Солнце уже скрылось за морем, ушло спать, а он все сидел и сидел и глядел на воду. Ему хотелось уметь ходить по воде, чтобы повести племя через воду — туда, где еще, возможно, остались мамонты. Но, в любом случае, сегодня было уже поздно их искать. Пора было спать.
Ледник, уходя, оставил пещеры — в них племя и жило. С Севера еще иногда доносилось дыхание льда, иногда слышались тяжелые удары, словно кто-то огромный колотил по земле огромным камнем, величиной с гору. Посланные туда возвращались ошеломленные — ледник все так же возвышался неприступной стеной, и вершина его не была видна из-за туч. Только он отступал.

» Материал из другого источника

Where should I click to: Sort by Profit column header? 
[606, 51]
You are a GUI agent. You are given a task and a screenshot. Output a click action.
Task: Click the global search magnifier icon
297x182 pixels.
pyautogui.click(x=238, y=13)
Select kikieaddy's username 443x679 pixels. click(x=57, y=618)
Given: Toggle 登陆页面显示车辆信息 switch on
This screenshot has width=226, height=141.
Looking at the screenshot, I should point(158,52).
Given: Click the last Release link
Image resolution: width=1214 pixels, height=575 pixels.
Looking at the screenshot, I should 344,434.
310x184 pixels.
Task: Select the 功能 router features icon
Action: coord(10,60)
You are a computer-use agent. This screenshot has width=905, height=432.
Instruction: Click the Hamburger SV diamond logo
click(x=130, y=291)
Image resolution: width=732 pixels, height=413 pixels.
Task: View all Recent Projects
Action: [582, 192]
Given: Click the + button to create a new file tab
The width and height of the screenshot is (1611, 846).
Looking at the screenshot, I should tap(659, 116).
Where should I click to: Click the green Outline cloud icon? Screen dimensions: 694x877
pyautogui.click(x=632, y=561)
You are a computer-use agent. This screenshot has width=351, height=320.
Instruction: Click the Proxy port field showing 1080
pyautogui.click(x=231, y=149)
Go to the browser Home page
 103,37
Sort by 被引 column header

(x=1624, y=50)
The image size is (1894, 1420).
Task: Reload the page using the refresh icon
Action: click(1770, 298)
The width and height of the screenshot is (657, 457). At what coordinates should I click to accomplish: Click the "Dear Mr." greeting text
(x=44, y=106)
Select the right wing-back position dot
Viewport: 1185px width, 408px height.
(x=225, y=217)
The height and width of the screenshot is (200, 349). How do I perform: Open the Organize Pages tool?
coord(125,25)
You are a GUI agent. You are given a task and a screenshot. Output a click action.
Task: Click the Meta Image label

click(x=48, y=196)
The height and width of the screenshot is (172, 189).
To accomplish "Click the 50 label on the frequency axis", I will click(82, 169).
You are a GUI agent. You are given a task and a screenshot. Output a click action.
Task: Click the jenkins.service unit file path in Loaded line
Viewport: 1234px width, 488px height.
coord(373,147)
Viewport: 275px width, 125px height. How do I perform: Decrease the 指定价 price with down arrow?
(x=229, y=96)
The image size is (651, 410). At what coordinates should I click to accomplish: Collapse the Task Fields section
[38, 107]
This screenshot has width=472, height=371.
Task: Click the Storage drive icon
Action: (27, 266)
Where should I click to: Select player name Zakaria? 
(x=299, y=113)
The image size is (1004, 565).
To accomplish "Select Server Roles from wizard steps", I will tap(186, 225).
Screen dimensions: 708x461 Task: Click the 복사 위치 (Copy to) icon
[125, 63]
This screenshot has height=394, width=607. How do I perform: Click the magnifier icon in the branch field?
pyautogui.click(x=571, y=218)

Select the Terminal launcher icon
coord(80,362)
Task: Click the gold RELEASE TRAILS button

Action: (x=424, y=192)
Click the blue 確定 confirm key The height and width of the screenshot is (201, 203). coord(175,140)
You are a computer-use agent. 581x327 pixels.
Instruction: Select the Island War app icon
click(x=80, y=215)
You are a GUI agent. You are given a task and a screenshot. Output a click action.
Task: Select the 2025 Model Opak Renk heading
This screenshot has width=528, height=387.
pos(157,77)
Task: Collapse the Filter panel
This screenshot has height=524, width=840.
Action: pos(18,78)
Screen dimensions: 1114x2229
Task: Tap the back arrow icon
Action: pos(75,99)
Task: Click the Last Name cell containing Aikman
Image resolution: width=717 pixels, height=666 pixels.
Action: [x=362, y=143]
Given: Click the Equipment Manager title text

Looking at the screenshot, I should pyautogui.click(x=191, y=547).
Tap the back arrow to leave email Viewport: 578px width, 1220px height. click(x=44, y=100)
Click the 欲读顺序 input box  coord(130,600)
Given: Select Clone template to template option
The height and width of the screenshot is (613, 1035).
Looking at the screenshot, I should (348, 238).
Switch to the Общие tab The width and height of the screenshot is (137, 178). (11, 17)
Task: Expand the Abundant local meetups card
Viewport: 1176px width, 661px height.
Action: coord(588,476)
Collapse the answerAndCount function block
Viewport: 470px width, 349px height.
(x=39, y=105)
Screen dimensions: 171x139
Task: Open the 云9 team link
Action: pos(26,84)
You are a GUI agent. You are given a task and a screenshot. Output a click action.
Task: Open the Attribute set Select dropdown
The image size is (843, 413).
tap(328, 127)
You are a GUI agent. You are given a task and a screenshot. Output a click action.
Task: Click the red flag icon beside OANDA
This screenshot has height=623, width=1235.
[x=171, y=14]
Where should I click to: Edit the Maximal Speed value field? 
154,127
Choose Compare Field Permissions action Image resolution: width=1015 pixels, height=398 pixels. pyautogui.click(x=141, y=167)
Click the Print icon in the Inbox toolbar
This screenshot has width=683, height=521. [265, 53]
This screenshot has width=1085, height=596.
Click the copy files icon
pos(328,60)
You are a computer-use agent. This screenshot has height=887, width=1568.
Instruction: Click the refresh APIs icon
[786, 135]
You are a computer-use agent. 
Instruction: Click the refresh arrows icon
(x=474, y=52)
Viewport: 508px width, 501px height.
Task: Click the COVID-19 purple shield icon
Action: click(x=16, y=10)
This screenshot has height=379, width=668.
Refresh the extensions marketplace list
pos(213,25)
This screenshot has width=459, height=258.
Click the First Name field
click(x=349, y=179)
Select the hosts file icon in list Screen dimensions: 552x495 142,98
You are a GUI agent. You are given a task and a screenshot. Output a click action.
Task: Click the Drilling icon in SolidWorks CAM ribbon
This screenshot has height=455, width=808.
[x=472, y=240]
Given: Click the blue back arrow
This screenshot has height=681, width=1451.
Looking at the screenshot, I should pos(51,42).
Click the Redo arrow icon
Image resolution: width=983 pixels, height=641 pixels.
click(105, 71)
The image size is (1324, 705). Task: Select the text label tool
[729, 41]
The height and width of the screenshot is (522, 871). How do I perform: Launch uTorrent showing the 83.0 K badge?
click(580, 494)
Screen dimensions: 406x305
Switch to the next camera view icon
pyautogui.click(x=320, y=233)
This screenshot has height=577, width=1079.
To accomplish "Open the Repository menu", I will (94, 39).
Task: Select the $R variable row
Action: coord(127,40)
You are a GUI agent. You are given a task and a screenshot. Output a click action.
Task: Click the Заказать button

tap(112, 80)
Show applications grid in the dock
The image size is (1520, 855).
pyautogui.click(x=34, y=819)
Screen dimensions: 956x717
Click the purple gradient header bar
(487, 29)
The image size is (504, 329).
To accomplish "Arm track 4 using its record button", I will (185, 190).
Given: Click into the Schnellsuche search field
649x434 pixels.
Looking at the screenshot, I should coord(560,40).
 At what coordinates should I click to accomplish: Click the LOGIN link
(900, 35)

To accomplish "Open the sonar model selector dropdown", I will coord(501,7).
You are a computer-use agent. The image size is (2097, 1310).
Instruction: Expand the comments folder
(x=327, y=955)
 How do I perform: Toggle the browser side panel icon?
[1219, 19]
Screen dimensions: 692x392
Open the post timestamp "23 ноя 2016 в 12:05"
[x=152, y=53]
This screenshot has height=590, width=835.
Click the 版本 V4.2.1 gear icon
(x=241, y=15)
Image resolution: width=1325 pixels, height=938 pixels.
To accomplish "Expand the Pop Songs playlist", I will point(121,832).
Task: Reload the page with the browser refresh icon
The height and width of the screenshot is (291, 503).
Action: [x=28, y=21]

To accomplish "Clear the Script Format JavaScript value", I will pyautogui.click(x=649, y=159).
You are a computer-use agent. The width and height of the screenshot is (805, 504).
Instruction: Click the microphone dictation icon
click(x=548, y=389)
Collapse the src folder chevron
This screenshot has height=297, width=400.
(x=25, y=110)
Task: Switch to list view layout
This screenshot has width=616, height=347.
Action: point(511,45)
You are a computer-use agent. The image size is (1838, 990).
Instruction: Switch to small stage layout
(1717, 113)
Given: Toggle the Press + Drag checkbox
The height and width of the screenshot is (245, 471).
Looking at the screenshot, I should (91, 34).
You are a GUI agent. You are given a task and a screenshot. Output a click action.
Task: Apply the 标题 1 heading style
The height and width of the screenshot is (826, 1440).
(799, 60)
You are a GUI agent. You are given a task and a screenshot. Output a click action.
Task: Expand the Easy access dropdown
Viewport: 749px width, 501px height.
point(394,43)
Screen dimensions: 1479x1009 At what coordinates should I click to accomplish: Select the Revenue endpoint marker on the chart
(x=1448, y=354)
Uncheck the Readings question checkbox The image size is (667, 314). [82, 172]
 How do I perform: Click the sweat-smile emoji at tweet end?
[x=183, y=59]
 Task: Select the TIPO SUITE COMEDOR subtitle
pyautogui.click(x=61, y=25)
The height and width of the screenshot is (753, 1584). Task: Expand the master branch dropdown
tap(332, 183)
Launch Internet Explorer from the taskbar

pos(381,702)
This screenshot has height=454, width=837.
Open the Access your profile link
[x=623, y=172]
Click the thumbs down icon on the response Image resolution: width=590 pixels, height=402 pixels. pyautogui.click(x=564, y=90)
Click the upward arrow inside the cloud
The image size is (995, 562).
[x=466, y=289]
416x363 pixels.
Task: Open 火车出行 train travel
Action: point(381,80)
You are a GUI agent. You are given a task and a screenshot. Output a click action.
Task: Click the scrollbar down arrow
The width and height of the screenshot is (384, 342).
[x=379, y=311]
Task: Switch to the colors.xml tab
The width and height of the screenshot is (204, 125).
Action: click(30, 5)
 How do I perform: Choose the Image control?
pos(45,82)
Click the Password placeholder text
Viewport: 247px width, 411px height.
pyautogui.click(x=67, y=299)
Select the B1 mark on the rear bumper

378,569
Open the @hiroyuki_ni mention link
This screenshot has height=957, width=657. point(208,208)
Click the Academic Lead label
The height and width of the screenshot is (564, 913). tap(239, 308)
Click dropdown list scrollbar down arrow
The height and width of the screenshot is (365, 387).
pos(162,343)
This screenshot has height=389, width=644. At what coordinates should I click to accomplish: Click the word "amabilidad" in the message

А еще у племени был оракул — железный человек. Понятно, Яро не знал ничего о железе. Они называли его — сверкающий человек. Ледник отпустил его, отдал миру. И теперь сверкающий был все время с ними. Он разговаривал с людьми на неведомом языке, и, слушая его бормотание, люди стали больше переговариваться друг с другом. Раньше они произносили отрывистые звуки, означающие «пойди», «принеси», «хочу». Теперь даже женщины жужжали подчас, не переставая.
Это было хорошо: хорошо слышать, как кто-то что-то говорит, а не только крик чаек и рев мамонта. Хорошо, когда рядом есть люди. Это создавало уют.
Ты идешь спать? Мара пришла и села рядом, на камень. Чего пришла?
Мара, а что там — за морем — ты думала об этом?
Там живут великаны — серьезно сказала Мара. У них огромные ноги и огромные руки и они без устали стучат камнями по скалам.
Разговор зашел в тупик. Яро не знал, что в таких случаях делать. Хотелось взять разговор за руку и вывести из тупика. Но пока он в тупике, все молчали. И так могло продолжаться очень долго.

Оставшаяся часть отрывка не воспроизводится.